Blue Like Jazz & The Hard Core Gospel

It’s old news, except in the mainstream. The Associated Press Story ran in the Cox newspapers this week. Donald Miller wrote Blue Like Jazz: Nonreligious Thoughts on Christian Spirituality about five years ago. It’s selling like hotcakes (I-Pods?) and has been for some time. He is not alone in wanting a culturally relevant Christianity that repudiates exclusivism and judgmentalism, rules, hard-shell traditions that don’t promote the Christ-life for all people.

Some older readers could dismiss him and others like him as careless reactionaries. But would they dare say that to an entire generation of twenty-somethings? Some older readers should recall themselves in the 60s and 70s; I invite the comparison.

But what of the “us vs. them” noted in the AP article — Christians against non-Christians? Not entirely true, I’m sure, but true enough, and often enough. Practices belie professions too facilely made. Some older commentators have helped (and challenged me with their words), so I invite you to read on:

Jacques Maritain (in The Peasant of the Garonne, trans. Cuddihy & Hughes, 1968, pages 79-81), writing as a Catholic, primarily to Catholics. The topic was loyalty to the law of the cross of Christ; he wrote,

The more a Christian . . . gives an absolute primacy in his heart to a fully liberated brotherly love, and in dealing with non-Catholics or non-Christians, sees them as they really are, members of Christ, at least potentially, the more firmly he must maintain his positions in the doctrinal order (I don’t say he should brandish them at every turn), and must make clear the differences which, in the realm of what is true or false, separate him from these men he loves wholeheartedly. In acting thus, he will be honoring them. To do otherwise would be to betray Truth, which is above everything.

◆ DATA ROWS
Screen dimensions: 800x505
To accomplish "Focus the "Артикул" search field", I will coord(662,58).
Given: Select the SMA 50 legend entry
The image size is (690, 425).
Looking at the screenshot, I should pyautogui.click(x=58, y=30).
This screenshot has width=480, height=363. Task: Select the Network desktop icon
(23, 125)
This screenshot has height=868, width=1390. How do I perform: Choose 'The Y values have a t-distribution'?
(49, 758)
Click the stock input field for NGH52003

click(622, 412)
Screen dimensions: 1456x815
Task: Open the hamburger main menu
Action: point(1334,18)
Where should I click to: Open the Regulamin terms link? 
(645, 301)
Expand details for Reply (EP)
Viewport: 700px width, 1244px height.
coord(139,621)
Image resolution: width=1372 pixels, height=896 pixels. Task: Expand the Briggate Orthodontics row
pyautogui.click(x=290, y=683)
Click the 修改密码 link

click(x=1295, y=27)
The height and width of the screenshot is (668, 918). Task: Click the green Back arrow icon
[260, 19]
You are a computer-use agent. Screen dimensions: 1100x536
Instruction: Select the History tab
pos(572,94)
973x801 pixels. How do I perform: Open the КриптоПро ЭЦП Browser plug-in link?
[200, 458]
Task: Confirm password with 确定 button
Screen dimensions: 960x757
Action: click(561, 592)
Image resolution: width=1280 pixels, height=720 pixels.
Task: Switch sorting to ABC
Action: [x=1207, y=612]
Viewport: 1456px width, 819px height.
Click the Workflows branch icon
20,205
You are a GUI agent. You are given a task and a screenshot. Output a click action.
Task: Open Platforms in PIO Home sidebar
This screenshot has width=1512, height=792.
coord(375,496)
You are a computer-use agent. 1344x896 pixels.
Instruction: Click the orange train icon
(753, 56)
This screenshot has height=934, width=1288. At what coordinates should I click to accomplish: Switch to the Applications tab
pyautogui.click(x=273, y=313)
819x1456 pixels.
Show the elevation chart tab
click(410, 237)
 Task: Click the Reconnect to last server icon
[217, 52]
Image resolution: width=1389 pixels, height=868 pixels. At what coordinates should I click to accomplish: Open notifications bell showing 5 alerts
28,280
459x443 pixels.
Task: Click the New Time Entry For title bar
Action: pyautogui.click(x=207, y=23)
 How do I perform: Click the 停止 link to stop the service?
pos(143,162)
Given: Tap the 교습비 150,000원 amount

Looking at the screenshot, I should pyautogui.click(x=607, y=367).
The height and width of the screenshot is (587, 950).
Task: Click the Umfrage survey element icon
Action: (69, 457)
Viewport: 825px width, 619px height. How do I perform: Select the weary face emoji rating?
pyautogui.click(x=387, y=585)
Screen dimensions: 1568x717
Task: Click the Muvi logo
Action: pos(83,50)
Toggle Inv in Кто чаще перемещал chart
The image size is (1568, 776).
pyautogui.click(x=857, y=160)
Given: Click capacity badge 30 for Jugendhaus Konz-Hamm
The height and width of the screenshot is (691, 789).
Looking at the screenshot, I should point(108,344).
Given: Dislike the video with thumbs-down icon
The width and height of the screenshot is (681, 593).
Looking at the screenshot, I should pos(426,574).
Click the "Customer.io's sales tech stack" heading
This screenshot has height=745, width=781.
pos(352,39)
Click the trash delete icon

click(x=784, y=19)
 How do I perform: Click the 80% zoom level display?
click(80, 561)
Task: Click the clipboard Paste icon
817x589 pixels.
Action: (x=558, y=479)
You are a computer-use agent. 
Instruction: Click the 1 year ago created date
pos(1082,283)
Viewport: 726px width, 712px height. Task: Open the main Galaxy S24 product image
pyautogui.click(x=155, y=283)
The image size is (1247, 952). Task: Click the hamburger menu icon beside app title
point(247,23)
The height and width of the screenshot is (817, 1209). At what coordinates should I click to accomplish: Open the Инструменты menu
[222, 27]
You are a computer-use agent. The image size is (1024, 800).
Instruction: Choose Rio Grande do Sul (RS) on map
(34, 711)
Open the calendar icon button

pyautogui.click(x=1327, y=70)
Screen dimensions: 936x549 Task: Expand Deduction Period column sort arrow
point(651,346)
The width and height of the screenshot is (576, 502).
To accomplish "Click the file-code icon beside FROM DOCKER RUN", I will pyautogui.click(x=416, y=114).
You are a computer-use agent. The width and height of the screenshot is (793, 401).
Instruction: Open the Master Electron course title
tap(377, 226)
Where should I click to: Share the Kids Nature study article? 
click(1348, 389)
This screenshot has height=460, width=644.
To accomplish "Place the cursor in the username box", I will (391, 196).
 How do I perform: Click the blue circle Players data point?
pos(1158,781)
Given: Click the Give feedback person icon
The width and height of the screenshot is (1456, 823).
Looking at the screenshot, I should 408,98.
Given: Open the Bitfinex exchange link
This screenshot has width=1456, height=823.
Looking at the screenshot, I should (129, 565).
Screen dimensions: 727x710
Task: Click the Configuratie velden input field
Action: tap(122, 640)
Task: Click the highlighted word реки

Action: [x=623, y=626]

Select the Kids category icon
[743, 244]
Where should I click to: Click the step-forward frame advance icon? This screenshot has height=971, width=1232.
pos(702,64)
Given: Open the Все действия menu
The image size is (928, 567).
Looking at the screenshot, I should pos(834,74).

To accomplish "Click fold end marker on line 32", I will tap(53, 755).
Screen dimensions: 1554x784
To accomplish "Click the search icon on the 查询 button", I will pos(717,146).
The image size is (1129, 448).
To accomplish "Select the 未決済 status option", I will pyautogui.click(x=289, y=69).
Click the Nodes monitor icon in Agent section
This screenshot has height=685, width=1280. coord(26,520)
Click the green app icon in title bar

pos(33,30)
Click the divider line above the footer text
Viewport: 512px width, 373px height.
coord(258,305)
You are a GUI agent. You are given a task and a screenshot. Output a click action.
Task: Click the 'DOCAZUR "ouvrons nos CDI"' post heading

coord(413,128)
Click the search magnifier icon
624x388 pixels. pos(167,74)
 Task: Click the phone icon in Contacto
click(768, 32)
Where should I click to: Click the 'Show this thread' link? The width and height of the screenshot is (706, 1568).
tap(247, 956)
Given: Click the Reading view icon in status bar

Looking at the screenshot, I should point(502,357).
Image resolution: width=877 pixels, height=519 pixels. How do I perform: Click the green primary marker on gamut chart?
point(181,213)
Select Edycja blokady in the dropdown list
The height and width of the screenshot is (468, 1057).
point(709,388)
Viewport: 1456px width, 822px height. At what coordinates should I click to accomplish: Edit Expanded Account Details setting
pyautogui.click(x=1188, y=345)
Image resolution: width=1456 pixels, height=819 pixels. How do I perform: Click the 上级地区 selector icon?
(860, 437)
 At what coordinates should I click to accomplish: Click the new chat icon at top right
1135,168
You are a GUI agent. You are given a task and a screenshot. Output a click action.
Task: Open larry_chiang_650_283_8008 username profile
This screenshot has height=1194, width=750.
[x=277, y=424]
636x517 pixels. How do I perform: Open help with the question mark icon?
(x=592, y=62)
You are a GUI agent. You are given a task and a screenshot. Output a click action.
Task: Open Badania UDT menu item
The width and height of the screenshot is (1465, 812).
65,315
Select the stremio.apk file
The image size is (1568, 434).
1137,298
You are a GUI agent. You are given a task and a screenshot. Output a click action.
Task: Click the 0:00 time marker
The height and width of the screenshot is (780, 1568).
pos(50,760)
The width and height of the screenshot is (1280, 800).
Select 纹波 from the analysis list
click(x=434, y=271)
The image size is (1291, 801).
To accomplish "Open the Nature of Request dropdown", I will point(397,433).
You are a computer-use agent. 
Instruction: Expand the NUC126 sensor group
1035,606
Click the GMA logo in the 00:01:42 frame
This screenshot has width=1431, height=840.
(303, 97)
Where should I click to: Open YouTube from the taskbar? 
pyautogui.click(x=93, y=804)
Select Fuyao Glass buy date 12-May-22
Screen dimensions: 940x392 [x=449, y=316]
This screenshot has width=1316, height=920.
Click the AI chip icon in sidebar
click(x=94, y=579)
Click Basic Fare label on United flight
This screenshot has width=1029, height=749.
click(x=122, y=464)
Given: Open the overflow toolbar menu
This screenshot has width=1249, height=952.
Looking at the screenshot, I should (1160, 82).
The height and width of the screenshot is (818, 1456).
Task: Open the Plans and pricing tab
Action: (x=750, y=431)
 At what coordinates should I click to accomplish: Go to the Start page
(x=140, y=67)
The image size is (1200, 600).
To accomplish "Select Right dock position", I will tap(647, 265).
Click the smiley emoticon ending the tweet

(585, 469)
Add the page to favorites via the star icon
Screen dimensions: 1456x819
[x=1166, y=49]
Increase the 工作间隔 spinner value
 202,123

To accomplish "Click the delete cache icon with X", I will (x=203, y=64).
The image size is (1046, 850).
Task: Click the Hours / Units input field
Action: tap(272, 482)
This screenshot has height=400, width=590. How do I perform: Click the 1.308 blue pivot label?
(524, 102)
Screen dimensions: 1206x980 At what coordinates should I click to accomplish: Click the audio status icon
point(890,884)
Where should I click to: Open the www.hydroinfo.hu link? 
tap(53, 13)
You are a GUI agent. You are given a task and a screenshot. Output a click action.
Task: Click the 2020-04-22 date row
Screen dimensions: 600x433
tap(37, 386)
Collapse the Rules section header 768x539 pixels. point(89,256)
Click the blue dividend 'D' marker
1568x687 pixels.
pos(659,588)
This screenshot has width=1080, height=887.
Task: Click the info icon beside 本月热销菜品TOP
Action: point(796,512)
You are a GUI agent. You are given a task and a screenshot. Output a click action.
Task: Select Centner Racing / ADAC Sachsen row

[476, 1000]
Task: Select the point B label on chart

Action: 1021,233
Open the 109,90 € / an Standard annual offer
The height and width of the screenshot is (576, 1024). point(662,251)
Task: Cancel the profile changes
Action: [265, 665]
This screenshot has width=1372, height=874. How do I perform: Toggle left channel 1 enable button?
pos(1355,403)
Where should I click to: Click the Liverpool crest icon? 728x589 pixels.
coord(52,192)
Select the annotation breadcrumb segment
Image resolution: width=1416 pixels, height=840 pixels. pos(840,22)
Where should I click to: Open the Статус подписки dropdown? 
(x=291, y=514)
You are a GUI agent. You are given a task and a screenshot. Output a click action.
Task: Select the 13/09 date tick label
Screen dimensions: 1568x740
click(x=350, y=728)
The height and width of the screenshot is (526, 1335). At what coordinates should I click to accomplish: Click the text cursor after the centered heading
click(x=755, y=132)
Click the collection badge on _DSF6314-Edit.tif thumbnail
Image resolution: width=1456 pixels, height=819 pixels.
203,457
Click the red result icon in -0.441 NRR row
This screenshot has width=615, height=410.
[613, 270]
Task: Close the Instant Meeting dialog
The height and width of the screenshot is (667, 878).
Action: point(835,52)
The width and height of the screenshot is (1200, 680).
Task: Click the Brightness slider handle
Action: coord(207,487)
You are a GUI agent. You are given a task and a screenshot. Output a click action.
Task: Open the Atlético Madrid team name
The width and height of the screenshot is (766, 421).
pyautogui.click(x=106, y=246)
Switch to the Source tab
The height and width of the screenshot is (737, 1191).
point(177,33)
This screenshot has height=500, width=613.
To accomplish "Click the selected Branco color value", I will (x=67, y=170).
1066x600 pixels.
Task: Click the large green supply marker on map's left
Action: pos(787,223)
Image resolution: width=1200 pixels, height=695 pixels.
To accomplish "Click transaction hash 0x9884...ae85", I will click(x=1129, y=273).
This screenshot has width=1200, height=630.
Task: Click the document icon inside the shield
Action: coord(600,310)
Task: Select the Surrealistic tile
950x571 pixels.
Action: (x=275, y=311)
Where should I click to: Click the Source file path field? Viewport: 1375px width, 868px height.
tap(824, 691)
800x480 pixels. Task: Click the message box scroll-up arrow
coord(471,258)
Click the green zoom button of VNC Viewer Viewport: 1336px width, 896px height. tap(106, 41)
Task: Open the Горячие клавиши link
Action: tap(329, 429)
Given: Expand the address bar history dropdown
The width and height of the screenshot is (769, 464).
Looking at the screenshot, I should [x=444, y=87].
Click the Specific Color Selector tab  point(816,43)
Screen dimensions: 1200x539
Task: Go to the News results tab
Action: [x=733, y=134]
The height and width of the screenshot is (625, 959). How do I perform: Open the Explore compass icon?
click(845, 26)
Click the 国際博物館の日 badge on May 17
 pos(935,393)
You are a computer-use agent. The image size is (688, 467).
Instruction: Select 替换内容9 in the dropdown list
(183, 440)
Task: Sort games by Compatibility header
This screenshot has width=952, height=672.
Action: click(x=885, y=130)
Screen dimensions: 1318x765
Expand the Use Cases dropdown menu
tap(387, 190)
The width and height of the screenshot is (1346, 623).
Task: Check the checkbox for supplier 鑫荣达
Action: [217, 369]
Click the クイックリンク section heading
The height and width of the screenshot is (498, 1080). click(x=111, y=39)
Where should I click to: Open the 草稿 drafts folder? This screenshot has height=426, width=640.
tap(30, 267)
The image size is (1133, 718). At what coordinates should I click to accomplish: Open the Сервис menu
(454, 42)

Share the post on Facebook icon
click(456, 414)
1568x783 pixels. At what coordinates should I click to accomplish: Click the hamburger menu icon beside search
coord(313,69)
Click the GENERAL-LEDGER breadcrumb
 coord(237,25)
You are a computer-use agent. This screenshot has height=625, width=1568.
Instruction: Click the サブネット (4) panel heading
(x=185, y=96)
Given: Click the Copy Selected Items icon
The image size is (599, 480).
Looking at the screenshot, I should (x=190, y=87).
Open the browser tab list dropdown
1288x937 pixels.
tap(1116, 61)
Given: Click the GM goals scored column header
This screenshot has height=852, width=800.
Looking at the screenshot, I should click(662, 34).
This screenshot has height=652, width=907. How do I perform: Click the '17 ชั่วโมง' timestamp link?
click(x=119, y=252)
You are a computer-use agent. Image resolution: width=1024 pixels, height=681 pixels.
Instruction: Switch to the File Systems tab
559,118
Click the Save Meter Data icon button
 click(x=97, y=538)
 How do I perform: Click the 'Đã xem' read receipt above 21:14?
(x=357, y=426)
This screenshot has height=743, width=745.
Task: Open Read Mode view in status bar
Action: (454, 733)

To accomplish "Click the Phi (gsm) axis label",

◆ WHAT IS BEING ASKED
Copy out the Blue Like Jazz text in full, word for word, keeping its original punctuation and paragraph breaks.

◆ FINAL RESULT
Blue Like Jazz & The Hard Core Gospel

It’s old news, except in the mainstream. The Associated Press Story ran in the Cox newspapers this week. Donald Miller wrote Blue Like Jazz: Nonreligious Thoughts on Christian Spirituality about five years ago. It’s selling like hotcakes (I-Pods?) and has been for some time. He is not alone in wanting a culturally relevant Christianity that repudiates exclusivism and judgmentalism, rules, hard-shell traditions that don’t promote the Christ-life for all people.

Some older readers could dismiss him and others like him as careless reactionaries. But would they dare say that to an entire generation of twenty-somethings? Some older readers should recall themselves in the 60s and 70s; I invite the comparison.

But what of the “us vs. them” noted in the AP article — Christians against non-Christians? Not entirely true, I’m sure, but true enough, and often enough. Practices belie professions too facilely made. Some older commentators have helped (and challenged me with their words), so I invite you to read on:

Jacques Maritain (in The Peasant of the Garonne, trans. Cuddihy & Hughes, 1968, pages 79-81), writing as a Catholic, primarily to Catholics. The topic was loyalty to the law of the cross of Christ; he wrote,

The more a Christian . . . gives an absolute primacy in his heart to a fully liberated brotherly love, and in dealing with non-Catholics or non-Christians, sees them as they really are, members of Christ, at least potentially, the more firmly he must maintain his positions in the doctrinal order (I don’t say he should brandish them at every turn), and must make clear the differences which, in the realm of what is true or false, separate him from these men he loves wholeheartedly. In acting thus, he will be honoring them. To do otherwise would be to betray Truth, which is above everything.